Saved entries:
--------------------------------------------------
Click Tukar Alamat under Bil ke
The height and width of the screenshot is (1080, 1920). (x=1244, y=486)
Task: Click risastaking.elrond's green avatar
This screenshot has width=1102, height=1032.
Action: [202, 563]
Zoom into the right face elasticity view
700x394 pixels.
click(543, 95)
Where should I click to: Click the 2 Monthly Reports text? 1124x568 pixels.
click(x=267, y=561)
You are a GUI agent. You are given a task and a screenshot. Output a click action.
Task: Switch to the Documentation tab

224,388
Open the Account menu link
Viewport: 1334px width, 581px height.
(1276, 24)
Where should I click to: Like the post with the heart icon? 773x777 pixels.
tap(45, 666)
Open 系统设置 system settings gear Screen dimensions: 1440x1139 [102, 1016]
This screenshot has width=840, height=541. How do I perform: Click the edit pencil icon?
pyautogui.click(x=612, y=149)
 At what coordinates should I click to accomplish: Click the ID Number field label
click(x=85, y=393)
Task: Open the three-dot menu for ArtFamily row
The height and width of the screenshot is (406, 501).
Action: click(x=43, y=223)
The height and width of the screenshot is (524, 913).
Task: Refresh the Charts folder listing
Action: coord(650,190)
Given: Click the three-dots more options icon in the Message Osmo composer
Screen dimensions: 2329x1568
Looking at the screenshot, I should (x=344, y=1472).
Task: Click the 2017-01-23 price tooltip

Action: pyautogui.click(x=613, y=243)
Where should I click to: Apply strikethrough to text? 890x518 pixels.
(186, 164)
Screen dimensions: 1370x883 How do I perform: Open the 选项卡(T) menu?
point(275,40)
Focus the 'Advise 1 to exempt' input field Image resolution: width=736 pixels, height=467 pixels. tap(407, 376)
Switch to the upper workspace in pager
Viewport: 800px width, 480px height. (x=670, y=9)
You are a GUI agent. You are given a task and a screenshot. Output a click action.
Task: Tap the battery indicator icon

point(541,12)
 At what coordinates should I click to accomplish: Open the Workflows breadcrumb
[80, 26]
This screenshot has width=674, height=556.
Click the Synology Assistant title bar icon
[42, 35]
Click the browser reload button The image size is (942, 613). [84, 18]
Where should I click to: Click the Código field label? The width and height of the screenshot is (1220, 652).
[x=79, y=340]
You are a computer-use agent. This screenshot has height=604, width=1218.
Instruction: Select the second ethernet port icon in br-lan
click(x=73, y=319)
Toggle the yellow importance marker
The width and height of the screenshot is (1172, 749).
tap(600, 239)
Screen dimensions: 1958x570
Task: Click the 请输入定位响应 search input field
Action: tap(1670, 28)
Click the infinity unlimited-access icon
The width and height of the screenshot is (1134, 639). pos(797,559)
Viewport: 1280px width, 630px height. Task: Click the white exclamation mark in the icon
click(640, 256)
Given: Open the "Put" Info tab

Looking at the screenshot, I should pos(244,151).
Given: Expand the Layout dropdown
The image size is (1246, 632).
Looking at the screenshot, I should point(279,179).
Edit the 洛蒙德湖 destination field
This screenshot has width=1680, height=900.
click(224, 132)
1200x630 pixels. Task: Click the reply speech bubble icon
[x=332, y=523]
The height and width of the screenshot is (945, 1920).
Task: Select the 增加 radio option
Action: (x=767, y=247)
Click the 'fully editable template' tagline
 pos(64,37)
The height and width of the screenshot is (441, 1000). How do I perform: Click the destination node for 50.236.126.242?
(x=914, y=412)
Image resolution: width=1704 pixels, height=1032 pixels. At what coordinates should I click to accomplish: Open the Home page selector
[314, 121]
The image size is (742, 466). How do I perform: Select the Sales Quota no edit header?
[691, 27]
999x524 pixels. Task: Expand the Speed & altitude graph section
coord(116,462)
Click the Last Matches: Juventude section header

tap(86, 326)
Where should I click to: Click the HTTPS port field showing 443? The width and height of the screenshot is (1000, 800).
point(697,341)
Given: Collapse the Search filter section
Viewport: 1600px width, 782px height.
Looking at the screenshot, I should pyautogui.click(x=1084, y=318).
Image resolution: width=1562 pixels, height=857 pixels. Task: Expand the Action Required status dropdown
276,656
--------------------------------------------------
The problem
Find each line in the records that contains the string "three", then say how many there are and nothing else.

Exercise output
2